_WORK TASK_
Write each line out a second time, exactly as shown below.

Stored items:
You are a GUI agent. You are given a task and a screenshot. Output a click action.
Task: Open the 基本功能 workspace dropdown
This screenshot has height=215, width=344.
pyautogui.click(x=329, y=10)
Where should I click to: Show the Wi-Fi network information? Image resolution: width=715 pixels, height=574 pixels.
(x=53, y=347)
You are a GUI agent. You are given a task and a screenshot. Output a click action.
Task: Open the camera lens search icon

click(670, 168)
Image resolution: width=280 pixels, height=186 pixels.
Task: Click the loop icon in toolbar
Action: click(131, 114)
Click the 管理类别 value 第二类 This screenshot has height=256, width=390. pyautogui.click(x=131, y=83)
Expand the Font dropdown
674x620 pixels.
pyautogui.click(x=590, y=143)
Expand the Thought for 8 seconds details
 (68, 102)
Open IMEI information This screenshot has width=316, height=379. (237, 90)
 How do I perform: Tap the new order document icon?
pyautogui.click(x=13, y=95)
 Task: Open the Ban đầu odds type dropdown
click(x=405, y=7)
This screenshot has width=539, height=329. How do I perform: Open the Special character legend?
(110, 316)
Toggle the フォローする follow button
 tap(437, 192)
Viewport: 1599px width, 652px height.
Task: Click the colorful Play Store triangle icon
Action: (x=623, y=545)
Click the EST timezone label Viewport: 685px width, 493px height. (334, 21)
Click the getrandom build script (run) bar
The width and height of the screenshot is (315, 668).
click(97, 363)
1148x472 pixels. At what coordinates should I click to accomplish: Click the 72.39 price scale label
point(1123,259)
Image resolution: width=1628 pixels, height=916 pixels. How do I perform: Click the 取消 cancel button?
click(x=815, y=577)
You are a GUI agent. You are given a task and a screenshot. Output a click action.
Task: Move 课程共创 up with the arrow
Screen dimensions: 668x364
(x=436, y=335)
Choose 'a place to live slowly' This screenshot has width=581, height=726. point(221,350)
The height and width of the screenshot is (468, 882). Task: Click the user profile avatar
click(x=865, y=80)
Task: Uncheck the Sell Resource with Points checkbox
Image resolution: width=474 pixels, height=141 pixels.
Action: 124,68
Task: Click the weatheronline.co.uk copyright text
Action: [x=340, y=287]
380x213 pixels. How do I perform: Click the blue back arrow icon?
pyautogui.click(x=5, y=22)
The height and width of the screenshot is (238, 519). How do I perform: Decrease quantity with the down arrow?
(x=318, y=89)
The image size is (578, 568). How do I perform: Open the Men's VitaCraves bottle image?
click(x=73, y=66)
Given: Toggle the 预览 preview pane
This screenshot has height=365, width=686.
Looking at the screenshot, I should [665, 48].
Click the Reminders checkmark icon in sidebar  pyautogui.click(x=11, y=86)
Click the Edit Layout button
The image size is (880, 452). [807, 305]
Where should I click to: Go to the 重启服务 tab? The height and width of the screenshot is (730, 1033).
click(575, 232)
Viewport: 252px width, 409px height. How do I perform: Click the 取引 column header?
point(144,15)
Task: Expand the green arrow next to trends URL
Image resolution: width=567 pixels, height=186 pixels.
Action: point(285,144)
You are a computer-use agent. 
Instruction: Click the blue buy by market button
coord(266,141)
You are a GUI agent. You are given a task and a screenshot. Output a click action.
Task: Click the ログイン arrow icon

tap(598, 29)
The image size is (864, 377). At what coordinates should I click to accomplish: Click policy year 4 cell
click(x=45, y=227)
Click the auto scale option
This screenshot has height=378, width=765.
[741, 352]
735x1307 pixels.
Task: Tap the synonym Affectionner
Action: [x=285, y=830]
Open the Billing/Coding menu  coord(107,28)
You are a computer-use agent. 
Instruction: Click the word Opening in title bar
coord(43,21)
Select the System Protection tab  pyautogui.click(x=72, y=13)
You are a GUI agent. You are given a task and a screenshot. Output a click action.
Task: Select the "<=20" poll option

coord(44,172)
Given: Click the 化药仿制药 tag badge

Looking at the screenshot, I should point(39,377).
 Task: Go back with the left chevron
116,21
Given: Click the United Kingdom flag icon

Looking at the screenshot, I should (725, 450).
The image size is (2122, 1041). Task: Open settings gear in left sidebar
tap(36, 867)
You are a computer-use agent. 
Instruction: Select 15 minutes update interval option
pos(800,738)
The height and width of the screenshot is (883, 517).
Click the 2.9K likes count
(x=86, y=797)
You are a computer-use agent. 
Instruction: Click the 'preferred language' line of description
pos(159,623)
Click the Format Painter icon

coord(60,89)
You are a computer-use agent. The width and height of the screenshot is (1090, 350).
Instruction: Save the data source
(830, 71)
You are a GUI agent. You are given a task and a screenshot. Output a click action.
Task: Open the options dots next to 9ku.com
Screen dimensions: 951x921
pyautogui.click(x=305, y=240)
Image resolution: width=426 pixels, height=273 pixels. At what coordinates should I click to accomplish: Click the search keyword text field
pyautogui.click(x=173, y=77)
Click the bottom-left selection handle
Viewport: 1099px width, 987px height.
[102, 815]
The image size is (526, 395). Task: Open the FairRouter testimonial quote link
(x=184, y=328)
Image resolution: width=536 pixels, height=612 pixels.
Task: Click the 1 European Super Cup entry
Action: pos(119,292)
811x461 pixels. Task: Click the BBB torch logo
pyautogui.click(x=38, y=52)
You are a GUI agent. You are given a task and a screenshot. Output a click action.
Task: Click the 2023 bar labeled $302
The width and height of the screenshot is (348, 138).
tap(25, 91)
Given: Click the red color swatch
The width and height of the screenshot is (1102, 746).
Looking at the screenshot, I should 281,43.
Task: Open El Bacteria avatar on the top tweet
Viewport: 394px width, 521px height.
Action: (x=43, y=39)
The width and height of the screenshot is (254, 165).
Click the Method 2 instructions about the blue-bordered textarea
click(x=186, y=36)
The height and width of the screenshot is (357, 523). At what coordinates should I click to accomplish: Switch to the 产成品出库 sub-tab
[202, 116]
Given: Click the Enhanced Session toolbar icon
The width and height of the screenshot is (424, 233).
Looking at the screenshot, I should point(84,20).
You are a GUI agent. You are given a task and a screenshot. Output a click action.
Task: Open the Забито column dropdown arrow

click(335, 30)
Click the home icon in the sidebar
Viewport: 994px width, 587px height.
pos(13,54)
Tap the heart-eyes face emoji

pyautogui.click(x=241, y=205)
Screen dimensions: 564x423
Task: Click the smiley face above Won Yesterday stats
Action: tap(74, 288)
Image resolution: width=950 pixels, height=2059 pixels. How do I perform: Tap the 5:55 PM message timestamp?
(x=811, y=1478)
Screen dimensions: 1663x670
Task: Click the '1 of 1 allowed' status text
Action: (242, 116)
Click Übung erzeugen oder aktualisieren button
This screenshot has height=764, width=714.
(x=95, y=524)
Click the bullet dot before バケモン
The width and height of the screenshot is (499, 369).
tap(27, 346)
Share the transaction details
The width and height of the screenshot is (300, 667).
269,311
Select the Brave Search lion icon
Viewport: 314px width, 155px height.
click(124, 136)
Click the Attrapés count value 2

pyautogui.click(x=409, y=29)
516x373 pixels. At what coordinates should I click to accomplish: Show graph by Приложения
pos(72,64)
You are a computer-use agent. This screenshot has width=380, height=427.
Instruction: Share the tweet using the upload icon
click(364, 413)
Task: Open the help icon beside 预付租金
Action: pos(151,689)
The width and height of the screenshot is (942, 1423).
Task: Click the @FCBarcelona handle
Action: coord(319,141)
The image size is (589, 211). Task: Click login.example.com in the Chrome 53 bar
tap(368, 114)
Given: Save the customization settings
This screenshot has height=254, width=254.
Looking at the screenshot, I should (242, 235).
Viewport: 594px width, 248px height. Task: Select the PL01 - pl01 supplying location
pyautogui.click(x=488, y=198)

_FINISHED TASK_
You are a GUI agent. You are given a task and a screenshot. Output a click action.
Task: Open the 基本功能 workspace dropdown
This screenshot has height=215, width=344.
pyautogui.click(x=329, y=10)
Where should I click to: Show the Wi-Fi network information? Image resolution: width=715 pixels, height=574 pixels.
(x=53, y=347)
You are a GUI agent. You are given a task and a screenshot. Output a click action.
Task: Open the camera lens search icon

click(670, 168)
Image resolution: width=280 pixels, height=186 pixels.
Task: Click the loop icon in toolbar
Action: click(131, 114)
Click the 管理类别 value 第二类 This screenshot has height=256, width=390. pyautogui.click(x=131, y=83)
Expand the Font dropdown
674x620 pixels.
pyautogui.click(x=590, y=143)
Expand the Thought for 8 seconds details
 (68, 102)
Open IMEI information This screenshot has width=316, height=379. (237, 90)
 How do I perform: Tap the new order document icon?
pyautogui.click(x=13, y=95)
 Task: Open the Ban đầu odds type dropdown
click(x=405, y=7)
This screenshot has width=539, height=329. How do I perform: Open the Special character legend?
(110, 316)
Toggle the フォローする follow button
 tap(437, 192)
Viewport: 1599px width, 652px height.
Task: Click the colorful Play Store triangle icon
Action: (x=623, y=545)
Click the EST timezone label Viewport: 685px width, 493px height. (334, 21)
Click the getrandom build script (run) bar
The width and height of the screenshot is (315, 668).
click(97, 363)
1148x472 pixels. At what coordinates should I click to accomplish: Click the 72.39 price scale label
point(1123,259)
Image resolution: width=1628 pixels, height=916 pixels. How do I perform: Click the 取消 cancel button?
click(x=815, y=577)
You are a GUI agent. You are given a task and a screenshot. Output a click action.
Task: Move 课程共创 up with the arrow
Screen dimensions: 668x364
(x=436, y=335)
Choose 'a place to live slowly' This screenshot has width=581, height=726. point(221,350)
The height and width of the screenshot is (468, 882). Task: Click the user profile avatar
click(x=865, y=80)
Task: Uncheck the Sell Resource with Points checkbox
Image resolution: width=474 pixels, height=141 pixels.
Action: 124,68
Task: Click the weatheronline.co.uk copyright text
Action: [x=340, y=287]
380x213 pixels. How do I perform: Click the blue back arrow icon?
pyautogui.click(x=5, y=22)
The height and width of the screenshot is (238, 519). How do I perform: Decrease quantity with the down arrow?
(x=318, y=89)
The image size is (578, 568). How do I perform: Open the Men's VitaCraves bottle image?
click(x=73, y=66)
Given: Toggle the 预览 preview pane
This screenshot has height=365, width=686.
Looking at the screenshot, I should [665, 48].
Click the Reminders checkmark icon in sidebar  pyautogui.click(x=11, y=86)
Click the Edit Layout button
The image size is (880, 452). [807, 305]
Where should I click to: Go to the 重启服务 tab? The height and width of the screenshot is (730, 1033).
click(575, 232)
Viewport: 252px width, 409px height. How do I perform: Click the 取引 column header?
point(144,15)
Task: Expand the green arrow next to trends URL
Image resolution: width=567 pixels, height=186 pixels.
Action: point(285,144)
You are a computer-use agent. 
Instruction: Click the blue buy by market button
coord(266,141)
You are a GUI agent. You are given a task and a screenshot. Output a click action.
Task: Click the ログイン arrow icon

tap(598, 29)
The image size is (864, 377). At what coordinates should I click to accomplish: Click policy year 4 cell
click(x=45, y=227)
Click the auto scale option
This screenshot has height=378, width=765.
[741, 352]
735x1307 pixels.
Task: Tap the synonym Affectionner
Action: [x=285, y=830]
Open the Billing/Coding menu  coord(107,28)
You are a computer-use agent. 
Instruction: Click the word Opening in title bar
coord(43,21)
Select the System Protection tab  pyautogui.click(x=72, y=13)
You are a GUI agent. You are given a task and a screenshot. Output a click action.
Task: Select the "<=20" poll option

coord(44,172)
Given: Click the 化药仿制药 tag badge

Looking at the screenshot, I should point(39,377).
 Task: Go back with the left chevron
116,21
Given: Click the United Kingdom flag icon

Looking at the screenshot, I should (725, 450).
The image size is (2122, 1041). Task: Open settings gear in left sidebar
tap(36, 867)
You are a computer-use agent. 
Instruction: Select 15 minutes update interval option
pos(800,738)
The height and width of the screenshot is (883, 517).
Click the 2.9K likes count
(x=86, y=797)
You are a computer-use agent. 
Instruction: Click the 'preferred language' line of description
pos(159,623)
Click the Format Painter icon

coord(60,89)
You are a computer-use agent. The width and height of the screenshot is (1090, 350).
Instruction: Save the data source
(830, 71)
You are a GUI agent. You are given a task and a screenshot. Output a click action.
Task: Open the options dots next to 9ku.com
Screen dimensions: 951x921
pyautogui.click(x=305, y=240)
Image resolution: width=426 pixels, height=273 pixels. At what coordinates should I click to accomplish: Click the search keyword text field
pyautogui.click(x=173, y=77)
Click the bottom-left selection handle
Viewport: 1099px width, 987px height.
[102, 815]
The image size is (526, 395). Task: Open the FairRouter testimonial quote link
(x=184, y=328)
Image resolution: width=536 pixels, height=612 pixels.
Task: Click the 1 European Super Cup entry
Action: pos(119,292)
811x461 pixels. Task: Click the BBB torch logo
pyautogui.click(x=38, y=52)
You are a GUI agent. You are given a task and a screenshot. Output a click action.
Task: Click the 2023 bar labeled $302
The width and height of the screenshot is (348, 138).
tap(25, 91)
Given: Click the red color swatch
The width and height of the screenshot is (1102, 746).
Looking at the screenshot, I should 281,43.
Task: Open El Bacteria avatar on the top tweet
Viewport: 394px width, 521px height.
Action: (x=43, y=39)
The width and height of the screenshot is (254, 165).
Click the Method 2 instructions about the blue-bordered textarea
click(x=186, y=36)
The height and width of the screenshot is (357, 523). At what coordinates should I click to accomplish: Switch to the 产成品出库 sub-tab
[202, 116]
Given: Click the Enhanced Session toolbar icon
The width and height of the screenshot is (424, 233).
Looking at the screenshot, I should point(84,20).
You are a GUI agent. You are given a task and a screenshot. Output a click action.
Task: Open the Забито column dropdown arrow

click(335, 30)
Click the home icon in the sidebar
Viewport: 994px width, 587px height.
pos(13,54)
Tap the heart-eyes face emoji

pyautogui.click(x=241, y=205)
Screen dimensions: 564x423
Task: Click the smiley face above Won Yesterday stats
Action: tap(74, 288)
Image resolution: width=950 pixels, height=2059 pixels. How do I perform: Tap the 5:55 PM message timestamp?
(x=811, y=1478)
Screen dimensions: 1663x670
Task: Click the '1 of 1 allowed' status text
Action: (242, 116)
Click Übung erzeugen oder aktualisieren button
This screenshot has height=764, width=714.
(x=95, y=524)
Click the bullet dot before バケモン
The width and height of the screenshot is (499, 369).
tap(27, 346)
Share the transaction details
The width and height of the screenshot is (300, 667).
269,311
Select the Brave Search lion icon
Viewport: 314px width, 155px height.
click(124, 136)
Click the Attrapés count value 2

pyautogui.click(x=409, y=29)
516x373 pixels. At what coordinates should I click to accomplish: Show graph by Приложения
pos(72,64)
You are a computer-use agent. This screenshot has width=380, height=427.
Instruction: Share the tweet using the upload icon
click(364, 413)
Task: Open the help icon beside 预付租金
Action: pos(151,689)
The width and height of the screenshot is (942, 1423).
Task: Click the @FCBarcelona handle
Action: coord(319,141)
The image size is (589, 211). Task: Click login.example.com in the Chrome 53 bar
tap(368, 114)
Given: Save the customization settings
This screenshot has height=254, width=254.
Looking at the screenshot, I should (242, 235).
Viewport: 594px width, 248px height. Task: Select the PL01 - pl01 supplying location
pyautogui.click(x=488, y=198)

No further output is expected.